Authors:J H Ohyashiki  H Iwama  N Yahata  K Ando  S Hayashi  J W Shay  K Ohyashiki
Affiliation:First Department of Internal Medicine, Tokyo Medical College, Japan.
Abstract:Genomic instability induces an accumulation of genetic changes and may play a role in the pathogenesis of myelodysplastic syndromes (MDS). To clarify the possible association between genomic instability and clinical outcome in MDS patients, we compared telomere dynamics to the recently established International Prognostic Scoring System (IPSS) risk groups for MDS. We measured the terminal restriction fragments (TRFs) of 93 patients with MDS at the time of diagnosis, and telomerase activity was analyzed in 62 patients with MDS using the PCR-based telomeric repeat amplification protocol (TRAP) assay.
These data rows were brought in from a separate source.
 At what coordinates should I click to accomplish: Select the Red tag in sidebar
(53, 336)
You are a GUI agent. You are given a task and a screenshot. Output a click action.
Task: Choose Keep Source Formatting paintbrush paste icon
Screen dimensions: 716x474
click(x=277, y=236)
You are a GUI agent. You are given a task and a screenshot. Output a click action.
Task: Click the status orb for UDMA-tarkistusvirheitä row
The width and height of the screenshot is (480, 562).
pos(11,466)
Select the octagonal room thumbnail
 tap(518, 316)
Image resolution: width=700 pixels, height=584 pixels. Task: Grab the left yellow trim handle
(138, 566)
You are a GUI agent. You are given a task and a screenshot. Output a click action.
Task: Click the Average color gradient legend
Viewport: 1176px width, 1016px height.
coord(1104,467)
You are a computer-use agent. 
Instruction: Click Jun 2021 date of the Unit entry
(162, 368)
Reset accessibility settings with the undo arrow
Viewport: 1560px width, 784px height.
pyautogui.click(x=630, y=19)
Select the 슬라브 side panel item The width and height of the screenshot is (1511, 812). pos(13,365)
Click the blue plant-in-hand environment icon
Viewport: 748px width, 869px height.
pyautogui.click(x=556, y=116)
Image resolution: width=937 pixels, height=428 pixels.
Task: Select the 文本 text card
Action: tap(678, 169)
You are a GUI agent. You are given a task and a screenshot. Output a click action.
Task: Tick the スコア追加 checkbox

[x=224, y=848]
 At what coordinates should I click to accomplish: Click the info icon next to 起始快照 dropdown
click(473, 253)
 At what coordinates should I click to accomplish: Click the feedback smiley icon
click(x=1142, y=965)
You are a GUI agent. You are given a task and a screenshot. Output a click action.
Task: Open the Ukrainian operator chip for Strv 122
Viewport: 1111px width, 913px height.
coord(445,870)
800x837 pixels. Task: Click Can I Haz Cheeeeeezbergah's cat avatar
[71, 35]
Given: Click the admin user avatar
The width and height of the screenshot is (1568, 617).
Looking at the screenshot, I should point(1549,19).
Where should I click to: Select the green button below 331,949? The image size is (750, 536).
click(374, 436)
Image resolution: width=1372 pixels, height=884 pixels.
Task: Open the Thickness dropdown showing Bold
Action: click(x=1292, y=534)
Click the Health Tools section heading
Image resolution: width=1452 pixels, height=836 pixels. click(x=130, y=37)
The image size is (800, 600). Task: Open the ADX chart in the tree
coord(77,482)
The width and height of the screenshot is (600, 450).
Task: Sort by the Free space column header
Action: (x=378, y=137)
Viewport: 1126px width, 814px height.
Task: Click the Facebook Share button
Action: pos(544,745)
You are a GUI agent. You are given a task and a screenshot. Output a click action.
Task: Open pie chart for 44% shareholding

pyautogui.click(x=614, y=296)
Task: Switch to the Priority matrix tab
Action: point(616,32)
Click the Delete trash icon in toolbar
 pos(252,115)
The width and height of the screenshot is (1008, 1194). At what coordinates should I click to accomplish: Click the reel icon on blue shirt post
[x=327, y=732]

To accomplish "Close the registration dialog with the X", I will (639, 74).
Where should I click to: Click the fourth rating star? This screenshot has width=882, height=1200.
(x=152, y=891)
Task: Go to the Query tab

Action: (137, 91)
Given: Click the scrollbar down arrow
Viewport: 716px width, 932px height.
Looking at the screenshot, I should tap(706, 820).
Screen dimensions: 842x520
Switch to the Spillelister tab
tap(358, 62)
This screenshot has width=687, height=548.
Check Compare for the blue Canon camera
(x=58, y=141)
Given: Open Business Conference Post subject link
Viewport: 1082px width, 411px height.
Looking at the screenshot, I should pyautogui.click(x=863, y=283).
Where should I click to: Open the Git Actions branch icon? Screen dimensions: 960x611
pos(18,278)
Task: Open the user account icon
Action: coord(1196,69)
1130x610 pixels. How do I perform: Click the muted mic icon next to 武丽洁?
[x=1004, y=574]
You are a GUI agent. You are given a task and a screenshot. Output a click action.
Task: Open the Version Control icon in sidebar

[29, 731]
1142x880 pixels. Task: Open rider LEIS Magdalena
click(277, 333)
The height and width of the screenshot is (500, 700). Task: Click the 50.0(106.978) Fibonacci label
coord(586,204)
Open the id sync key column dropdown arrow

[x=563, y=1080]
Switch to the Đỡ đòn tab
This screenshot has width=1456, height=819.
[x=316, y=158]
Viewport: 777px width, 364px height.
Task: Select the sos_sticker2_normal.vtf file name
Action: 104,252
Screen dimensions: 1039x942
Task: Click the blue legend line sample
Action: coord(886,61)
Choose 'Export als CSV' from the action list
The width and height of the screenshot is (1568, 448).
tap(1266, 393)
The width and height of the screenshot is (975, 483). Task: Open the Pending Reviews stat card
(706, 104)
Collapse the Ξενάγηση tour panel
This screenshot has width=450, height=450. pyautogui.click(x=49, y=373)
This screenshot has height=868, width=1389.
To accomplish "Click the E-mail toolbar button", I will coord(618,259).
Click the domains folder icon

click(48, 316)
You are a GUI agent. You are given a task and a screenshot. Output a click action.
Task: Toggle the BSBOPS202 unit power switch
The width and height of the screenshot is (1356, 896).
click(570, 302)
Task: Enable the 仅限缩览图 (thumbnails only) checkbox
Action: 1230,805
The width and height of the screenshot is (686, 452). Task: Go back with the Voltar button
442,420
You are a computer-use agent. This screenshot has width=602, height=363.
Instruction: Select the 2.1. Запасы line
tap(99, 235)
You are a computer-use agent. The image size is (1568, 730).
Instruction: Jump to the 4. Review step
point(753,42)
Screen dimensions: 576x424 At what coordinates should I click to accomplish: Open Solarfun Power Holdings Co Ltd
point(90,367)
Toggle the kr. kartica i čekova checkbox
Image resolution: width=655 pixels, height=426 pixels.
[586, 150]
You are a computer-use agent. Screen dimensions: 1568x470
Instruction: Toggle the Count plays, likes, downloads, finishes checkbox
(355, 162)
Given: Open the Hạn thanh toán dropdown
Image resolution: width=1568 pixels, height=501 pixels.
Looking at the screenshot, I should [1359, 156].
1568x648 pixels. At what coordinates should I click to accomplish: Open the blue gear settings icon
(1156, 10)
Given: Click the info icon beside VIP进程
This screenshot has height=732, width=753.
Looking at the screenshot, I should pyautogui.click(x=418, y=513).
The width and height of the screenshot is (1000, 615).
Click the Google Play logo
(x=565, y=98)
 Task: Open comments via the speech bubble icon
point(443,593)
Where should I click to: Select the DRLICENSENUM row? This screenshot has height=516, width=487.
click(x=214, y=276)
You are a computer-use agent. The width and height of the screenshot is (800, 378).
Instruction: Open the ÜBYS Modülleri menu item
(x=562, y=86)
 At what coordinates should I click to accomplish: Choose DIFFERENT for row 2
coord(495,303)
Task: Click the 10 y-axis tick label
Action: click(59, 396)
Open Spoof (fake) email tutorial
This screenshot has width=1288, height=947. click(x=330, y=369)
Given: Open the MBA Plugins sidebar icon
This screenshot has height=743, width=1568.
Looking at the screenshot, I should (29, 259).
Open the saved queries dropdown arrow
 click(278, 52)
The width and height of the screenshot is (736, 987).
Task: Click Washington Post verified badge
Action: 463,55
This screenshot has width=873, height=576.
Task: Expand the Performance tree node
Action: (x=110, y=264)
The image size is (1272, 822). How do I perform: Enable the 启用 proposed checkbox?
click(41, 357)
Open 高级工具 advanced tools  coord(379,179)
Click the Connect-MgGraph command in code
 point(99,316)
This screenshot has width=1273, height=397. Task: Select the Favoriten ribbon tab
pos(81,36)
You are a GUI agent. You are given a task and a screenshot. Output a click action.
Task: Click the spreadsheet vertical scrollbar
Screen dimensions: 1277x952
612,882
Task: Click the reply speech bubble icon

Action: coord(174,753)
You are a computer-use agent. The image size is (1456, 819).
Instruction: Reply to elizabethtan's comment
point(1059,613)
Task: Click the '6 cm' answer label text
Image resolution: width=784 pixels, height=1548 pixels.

A total of 53 of 93 MDS patients had TRFs within the age-matched normal range, and the remaining patients showed shortened TRFs (35 patients) or elongated TRFs (5 patients). MDS patients with shortened TRFs had a significantly low hemoglobin concentration (P = 0.04), a high percentage of marrow blasts (P = 0.02), and a high incidence of cytogenetic abnormalities (P < 0.05). The incidence of leukemic transformation was significantly high in patients with shortened TRF length (P < 0.05). In addition, patients with shortened TRF length were frequently seen in the IPSS high-risk group (P < 0.01). Most of the MDS patients had normal-to-low levels of telomerase activity, suggesting that changes in TRF length rather than telomerase activity may more accurately reflect the pathophysiology of MDS. MDS patients with shortened TRF length had a very poor prognosis (P < 0.01), suggesting that telomere dynamics may be linked to clinical outcome in MDS patients. Thus, an abnormal mechanism of telomere maintenance in subgroups of MDS patients may be an early indication of genomic instability. This study demonstrates that telomere stability is frequently impaired in a high-risk group of MDS patients and suggests that, in combination with the IPSS classification system, measurement of TRFs may be useful in the future to stratify MDS patients according to risk and manage the care of MDS patients.